_DOCUMENT SECTION_
______________________________

Question

The length of the curve $$y=2x^\frac{3}{2}$$ between $$x=0$$ and $$x=1$$ is equal to （ ）
A. $$\dfrac {2}{27}(10^\frac{3}{2})$$
B. $$\dfrac {2}{27}(10^\frac{3}{2}-1)$$
C. $$\dfrac {2}{3}(10^\frac{3}{2})$$
D. $$\sqrt {5}$$

Answer

**step1** Understanding the problem

The problem asks for the length of a curve defined by the equation $$y=2x^\frac{3}{2}$$ between two specific x-values, $$x=0$$ and $$x=1$$. This type of problem is known as an arc length problem in calculus.

**step2** Identifying the formula for arc length

To find the arc length $$L$$ of a function $$y=f(x)$$ from $$x=a$$ to $$x=b$$, we use the integral formula:
$$L = \int_{a}^{b} \sqrt{1 + \left(\frac{dy}{dx}\right)^2} dx$$

**step3** Calculating the derivative of the function

The given function is $$y=2x^\frac{3}{2}$$.

______________________________

_YOUR INSTRUCTIONS_
Answer these questions about the arc length problem:
(a) Between which two x-values is the curve's length to be found?
(b) What name does step 1 of the answer give to this type of problem?
(c) What value is listed as choice D?
Rely only on the text above.

(Word and element location records)
______________________________

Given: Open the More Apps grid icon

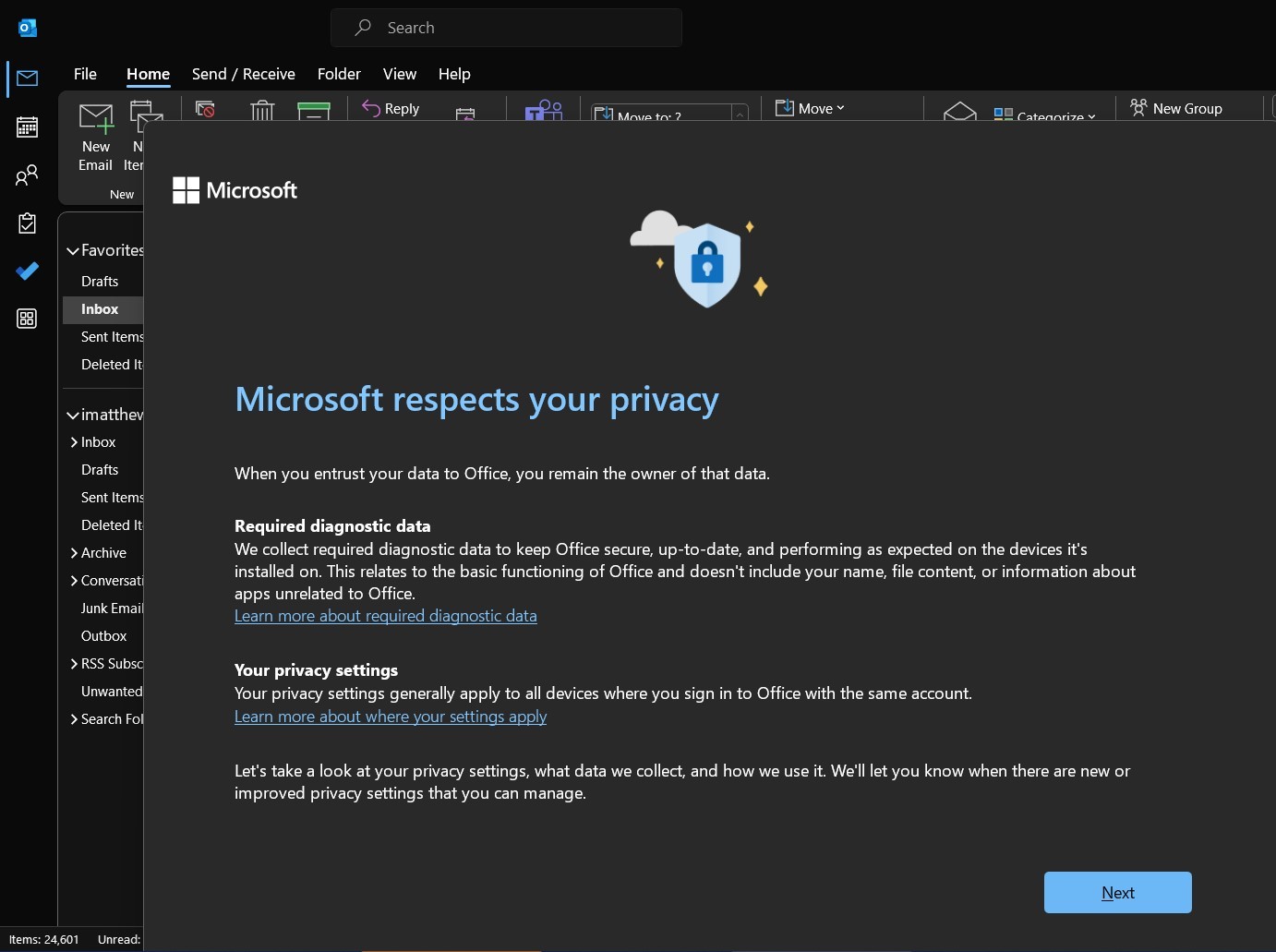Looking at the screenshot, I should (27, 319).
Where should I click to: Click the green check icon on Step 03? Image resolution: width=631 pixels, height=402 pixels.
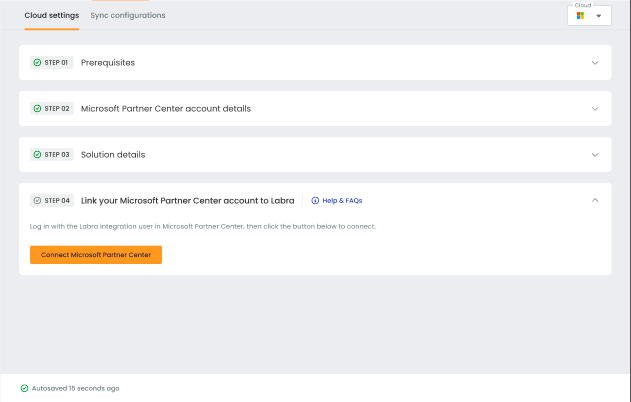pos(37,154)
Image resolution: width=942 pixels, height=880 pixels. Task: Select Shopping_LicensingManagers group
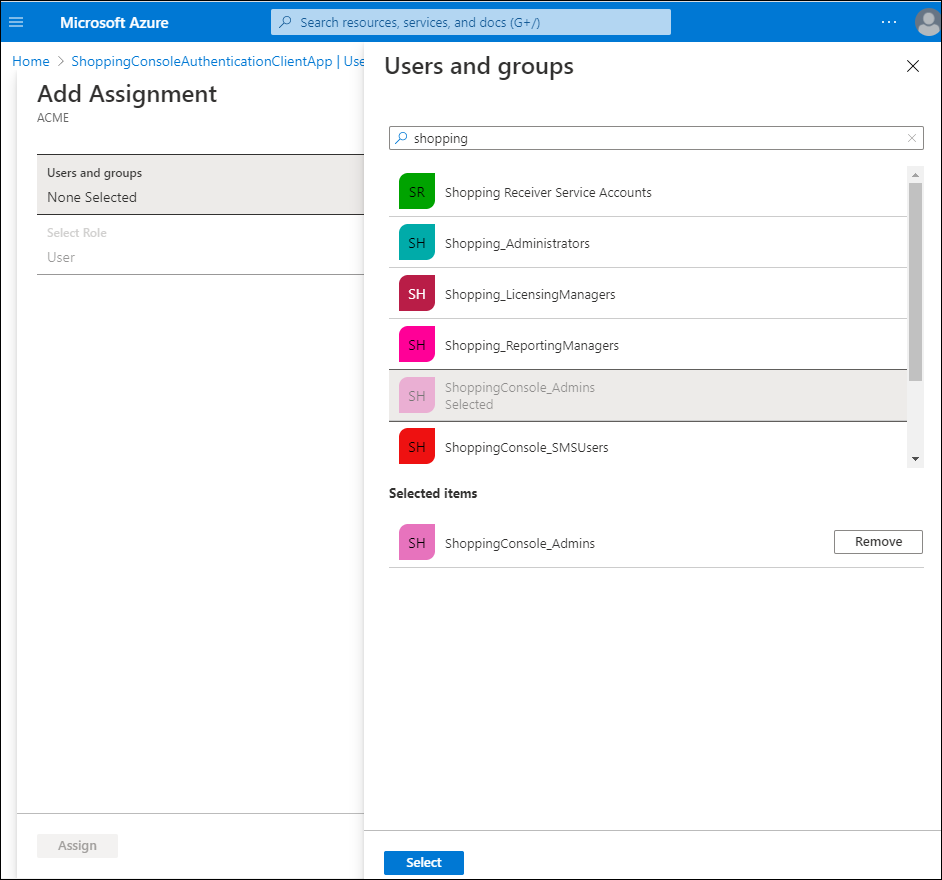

______________________________

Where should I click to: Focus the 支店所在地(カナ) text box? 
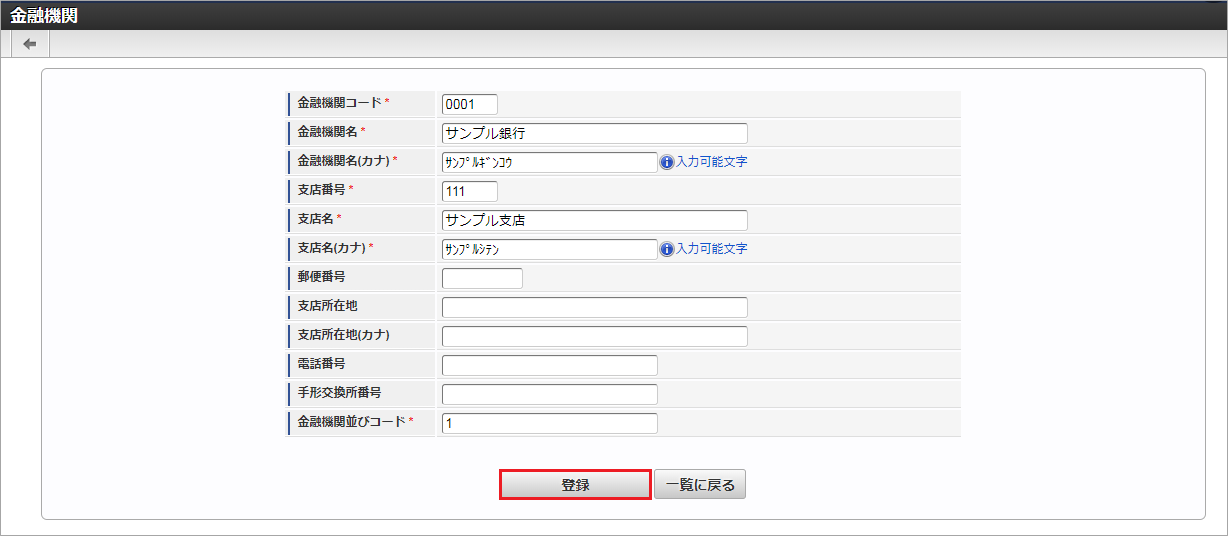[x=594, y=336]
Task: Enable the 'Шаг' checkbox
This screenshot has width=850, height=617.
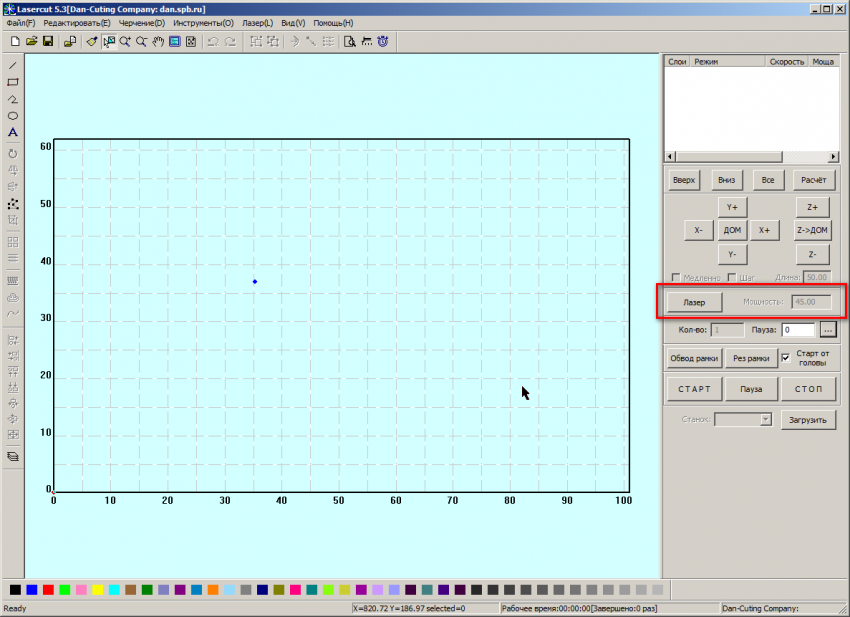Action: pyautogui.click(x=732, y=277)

______________________________

_TASK OUTPUT_
(a) x = 0 and x = 1
(b) An arc length problem in calculus
(c) √5